The wave of major projects in the deepwater Gulf continues. Last April, LLOG Exploration initiated production from its Delta House FPS in Mississippi Canyon Block 254. In addition, Stone Energy last summer drilled and completed its Cardona #6 development well, and tied it into existing Cardona field subsea infrastructure. Also, during March 2015, Exxon Mobil put its Hadrian South field onstream, tying back two wells to the nearby Lucius project. Last, but not least, Noble Energy’s Bend and Dantzler fields went online in late 2015, ahead of schedule and within sanctioned budget.

Fig. 1. Despite vastly reduced activity, the Permian basin of West Texas remains the single-largest area of U.S. drilling.

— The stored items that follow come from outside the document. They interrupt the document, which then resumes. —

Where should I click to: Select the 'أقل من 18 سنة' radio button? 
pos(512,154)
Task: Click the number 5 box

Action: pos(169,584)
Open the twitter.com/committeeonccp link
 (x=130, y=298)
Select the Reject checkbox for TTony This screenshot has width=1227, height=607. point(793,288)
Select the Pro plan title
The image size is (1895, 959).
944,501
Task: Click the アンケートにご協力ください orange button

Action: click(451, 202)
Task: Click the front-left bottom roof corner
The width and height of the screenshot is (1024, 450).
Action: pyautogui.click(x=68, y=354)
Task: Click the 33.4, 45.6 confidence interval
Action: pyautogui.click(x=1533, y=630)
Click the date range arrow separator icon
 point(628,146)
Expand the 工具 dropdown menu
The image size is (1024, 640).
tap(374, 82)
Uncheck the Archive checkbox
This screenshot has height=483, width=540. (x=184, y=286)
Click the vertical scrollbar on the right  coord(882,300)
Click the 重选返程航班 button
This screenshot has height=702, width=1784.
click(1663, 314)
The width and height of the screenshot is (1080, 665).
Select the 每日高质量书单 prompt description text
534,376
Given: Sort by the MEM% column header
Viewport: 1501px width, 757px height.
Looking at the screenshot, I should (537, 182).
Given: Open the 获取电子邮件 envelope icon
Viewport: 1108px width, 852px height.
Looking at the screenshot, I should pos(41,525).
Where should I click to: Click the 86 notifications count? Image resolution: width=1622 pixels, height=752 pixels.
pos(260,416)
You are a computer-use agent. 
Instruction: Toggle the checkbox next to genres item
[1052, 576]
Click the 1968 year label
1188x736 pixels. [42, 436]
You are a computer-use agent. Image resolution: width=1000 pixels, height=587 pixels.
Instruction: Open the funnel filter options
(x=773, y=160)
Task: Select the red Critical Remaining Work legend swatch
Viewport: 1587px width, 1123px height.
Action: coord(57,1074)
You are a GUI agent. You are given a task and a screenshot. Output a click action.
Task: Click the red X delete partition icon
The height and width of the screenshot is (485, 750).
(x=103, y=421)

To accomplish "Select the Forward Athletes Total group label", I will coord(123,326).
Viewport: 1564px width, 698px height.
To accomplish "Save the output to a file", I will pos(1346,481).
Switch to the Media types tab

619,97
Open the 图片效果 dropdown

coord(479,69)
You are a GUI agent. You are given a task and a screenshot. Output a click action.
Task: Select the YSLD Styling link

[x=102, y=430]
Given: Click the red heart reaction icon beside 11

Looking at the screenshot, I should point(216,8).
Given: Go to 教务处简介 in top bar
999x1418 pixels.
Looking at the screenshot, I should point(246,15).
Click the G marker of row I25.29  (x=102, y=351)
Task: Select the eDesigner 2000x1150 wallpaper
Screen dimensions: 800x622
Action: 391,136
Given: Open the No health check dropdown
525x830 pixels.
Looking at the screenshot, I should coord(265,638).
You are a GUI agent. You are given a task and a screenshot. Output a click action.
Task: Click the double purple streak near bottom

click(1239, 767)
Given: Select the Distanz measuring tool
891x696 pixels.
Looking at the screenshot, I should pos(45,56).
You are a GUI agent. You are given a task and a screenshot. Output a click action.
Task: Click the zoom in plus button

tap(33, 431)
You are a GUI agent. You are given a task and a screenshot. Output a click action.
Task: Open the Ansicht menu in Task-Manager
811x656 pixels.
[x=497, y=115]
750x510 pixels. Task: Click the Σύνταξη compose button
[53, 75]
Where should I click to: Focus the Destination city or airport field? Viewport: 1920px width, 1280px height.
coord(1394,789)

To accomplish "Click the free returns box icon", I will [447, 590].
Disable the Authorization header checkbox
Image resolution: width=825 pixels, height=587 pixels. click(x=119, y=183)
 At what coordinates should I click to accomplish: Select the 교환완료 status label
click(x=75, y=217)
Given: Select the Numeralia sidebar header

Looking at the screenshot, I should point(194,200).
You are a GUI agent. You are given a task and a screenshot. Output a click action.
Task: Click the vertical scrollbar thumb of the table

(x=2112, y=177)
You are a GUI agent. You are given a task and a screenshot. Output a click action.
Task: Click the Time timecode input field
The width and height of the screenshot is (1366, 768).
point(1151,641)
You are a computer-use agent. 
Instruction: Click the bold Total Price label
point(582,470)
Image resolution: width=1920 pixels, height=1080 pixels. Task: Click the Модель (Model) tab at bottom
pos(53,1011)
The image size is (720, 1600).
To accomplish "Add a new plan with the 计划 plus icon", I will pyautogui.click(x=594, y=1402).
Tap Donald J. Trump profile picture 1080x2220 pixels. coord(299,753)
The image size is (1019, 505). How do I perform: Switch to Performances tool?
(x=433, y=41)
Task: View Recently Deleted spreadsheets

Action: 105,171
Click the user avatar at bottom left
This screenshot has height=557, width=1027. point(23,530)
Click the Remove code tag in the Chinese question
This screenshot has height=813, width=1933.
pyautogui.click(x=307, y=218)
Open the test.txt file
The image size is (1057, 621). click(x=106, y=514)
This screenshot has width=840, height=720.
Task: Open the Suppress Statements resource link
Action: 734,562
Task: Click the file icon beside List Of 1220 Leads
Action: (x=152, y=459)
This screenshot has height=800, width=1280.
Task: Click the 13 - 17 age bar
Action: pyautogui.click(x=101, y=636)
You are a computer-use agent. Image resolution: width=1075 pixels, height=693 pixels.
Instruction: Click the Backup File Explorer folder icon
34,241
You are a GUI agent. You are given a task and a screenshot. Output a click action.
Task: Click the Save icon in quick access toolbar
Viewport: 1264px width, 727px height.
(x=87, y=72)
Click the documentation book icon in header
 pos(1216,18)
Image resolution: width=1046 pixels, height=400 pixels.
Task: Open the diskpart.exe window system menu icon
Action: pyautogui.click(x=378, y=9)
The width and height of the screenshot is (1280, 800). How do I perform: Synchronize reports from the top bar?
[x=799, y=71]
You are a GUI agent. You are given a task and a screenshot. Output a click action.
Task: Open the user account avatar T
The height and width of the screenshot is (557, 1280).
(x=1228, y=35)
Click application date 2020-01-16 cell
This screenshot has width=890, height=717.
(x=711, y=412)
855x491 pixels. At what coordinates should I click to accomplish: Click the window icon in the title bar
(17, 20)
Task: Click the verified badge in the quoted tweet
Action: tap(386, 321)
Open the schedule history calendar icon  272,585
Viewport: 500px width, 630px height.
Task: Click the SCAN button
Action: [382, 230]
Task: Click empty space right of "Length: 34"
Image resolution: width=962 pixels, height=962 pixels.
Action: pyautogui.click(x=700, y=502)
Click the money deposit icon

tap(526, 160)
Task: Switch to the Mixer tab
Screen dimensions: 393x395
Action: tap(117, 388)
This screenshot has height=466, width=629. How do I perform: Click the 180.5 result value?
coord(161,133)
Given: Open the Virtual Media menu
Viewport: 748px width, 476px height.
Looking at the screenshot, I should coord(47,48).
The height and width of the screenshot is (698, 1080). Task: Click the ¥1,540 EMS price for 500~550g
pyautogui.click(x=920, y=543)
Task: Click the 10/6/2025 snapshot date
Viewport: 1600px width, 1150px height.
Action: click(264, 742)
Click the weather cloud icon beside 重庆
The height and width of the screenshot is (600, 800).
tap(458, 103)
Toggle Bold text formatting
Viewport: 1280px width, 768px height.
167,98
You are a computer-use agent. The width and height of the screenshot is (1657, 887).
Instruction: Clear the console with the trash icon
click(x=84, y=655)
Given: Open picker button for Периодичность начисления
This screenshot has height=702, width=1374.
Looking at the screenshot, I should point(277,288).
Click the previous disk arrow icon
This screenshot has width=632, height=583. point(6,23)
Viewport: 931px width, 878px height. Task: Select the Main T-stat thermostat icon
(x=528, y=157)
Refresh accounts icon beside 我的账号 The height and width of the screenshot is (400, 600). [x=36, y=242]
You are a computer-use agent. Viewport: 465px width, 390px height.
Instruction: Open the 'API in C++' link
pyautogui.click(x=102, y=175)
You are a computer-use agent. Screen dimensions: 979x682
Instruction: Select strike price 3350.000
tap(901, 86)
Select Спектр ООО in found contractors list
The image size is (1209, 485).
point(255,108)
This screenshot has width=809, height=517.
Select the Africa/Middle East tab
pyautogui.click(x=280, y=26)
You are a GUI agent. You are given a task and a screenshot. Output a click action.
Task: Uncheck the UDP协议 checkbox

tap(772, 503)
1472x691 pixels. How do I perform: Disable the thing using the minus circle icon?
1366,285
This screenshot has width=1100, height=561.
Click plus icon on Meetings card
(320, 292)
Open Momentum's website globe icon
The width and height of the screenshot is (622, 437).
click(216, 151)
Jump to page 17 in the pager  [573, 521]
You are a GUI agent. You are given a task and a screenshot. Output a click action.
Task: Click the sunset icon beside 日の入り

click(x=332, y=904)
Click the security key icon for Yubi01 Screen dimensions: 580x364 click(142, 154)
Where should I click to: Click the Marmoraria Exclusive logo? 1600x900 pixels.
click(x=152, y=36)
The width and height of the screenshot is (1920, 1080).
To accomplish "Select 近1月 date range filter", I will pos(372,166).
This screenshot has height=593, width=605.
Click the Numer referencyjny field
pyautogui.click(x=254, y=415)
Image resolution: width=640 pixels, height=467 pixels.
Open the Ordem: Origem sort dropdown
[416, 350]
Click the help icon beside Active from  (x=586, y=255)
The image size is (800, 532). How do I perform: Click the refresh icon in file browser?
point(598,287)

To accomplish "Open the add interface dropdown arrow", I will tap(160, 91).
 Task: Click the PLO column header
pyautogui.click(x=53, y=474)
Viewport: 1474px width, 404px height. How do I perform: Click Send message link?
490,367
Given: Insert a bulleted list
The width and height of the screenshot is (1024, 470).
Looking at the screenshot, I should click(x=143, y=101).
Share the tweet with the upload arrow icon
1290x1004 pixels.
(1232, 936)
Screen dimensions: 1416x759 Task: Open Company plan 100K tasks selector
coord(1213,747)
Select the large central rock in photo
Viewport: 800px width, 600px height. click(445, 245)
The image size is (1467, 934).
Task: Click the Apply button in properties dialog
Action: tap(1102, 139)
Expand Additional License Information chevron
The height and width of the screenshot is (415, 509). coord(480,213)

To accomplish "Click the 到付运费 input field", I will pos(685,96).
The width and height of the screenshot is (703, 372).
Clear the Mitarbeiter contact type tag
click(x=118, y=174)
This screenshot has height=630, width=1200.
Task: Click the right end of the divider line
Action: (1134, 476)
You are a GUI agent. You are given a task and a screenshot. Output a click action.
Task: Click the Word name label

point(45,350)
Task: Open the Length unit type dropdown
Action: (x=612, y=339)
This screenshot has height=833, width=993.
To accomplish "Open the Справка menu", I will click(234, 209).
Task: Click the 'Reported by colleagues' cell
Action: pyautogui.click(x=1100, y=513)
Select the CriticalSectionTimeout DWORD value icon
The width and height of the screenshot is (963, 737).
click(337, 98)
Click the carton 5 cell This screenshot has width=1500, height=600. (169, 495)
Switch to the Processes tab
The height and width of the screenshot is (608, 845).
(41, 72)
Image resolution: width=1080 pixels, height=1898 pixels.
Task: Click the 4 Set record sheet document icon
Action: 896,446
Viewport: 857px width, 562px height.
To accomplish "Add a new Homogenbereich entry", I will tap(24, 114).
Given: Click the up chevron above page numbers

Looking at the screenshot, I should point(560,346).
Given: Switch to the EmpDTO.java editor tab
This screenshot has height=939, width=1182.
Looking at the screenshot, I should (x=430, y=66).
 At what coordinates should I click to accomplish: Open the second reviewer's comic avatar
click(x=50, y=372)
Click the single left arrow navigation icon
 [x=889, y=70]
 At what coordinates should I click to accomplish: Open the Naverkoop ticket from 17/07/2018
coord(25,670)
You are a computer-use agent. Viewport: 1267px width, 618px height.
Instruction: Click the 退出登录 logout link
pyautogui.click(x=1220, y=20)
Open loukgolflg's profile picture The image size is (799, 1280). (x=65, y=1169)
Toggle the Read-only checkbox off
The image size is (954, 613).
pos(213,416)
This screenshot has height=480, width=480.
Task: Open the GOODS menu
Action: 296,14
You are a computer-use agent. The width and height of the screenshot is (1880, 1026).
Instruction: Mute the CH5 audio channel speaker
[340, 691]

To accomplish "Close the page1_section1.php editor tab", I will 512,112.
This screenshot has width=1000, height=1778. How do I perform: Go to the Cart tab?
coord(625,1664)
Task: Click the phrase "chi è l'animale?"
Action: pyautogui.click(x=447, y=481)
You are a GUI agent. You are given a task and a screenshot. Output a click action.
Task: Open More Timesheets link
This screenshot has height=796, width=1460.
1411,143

Photo: Anadarko Petroleum Corporation.
Fig. 1. Despite vastly reduced activity, the Permian basin of West Texas remains the single-largest area of U.S. drilling. Photo: Anadarko Petroleum Corporation.

First production from Shell’s Stones field, ultra-deepwater project is still on track for later this year. In November 2015, the Turritella FPSO for Stones set sail from Singapore to its final destination in the Gulf of Mexico. Meanwhile, Exxon Mobi’s Julia field deepwater development is still expected to go onstream in late 2016 or early 2017. Noble Energy said that it expects first production from Gunflint field by mid-2016. Several more projects anticipate first oil in 2018, while an impressive list of additional discoveries awaits final investment decisions.

U.S. SHALE PLAYS

Liquids-rich shale plays have borne the brunt of low crude oil prices, although operators have made some headway in reducing their relatively high break-even costs. In addition, many of the leading U.S. independents that dominate these plays are restricting their focus to the so-called sweet spots that contain the best portions of these reservoirs. Consequently, some impressive wells with high IP rates continue to be drilled in the Permian basin and Eagle Ford shale, as well as the SCOOP and STACK plays in Oklahoma.

STATE-BY-STATE ACTIVITY

Looking at individual states, Texas is bracing for an overall 33.6% decrease in new well activity, to 6,932 wells. Much of the loss will occur in District 8 (Fig. 1), which includes the Permian basin (down -33.5% to 2,247 wells), as well as District 1, featuring the Eagle Ford shale (-38.4% to 1,083 wells), District 7C (-35.5% to 615 wells) and District 2 (-30.6% to 756 wells). Despite fears that diminished drilling activity could cause oil production to dip precipitously below 2.5 MMbpd, Texas remained the national leader last year, with output remaining well above 3.0 MMbpd.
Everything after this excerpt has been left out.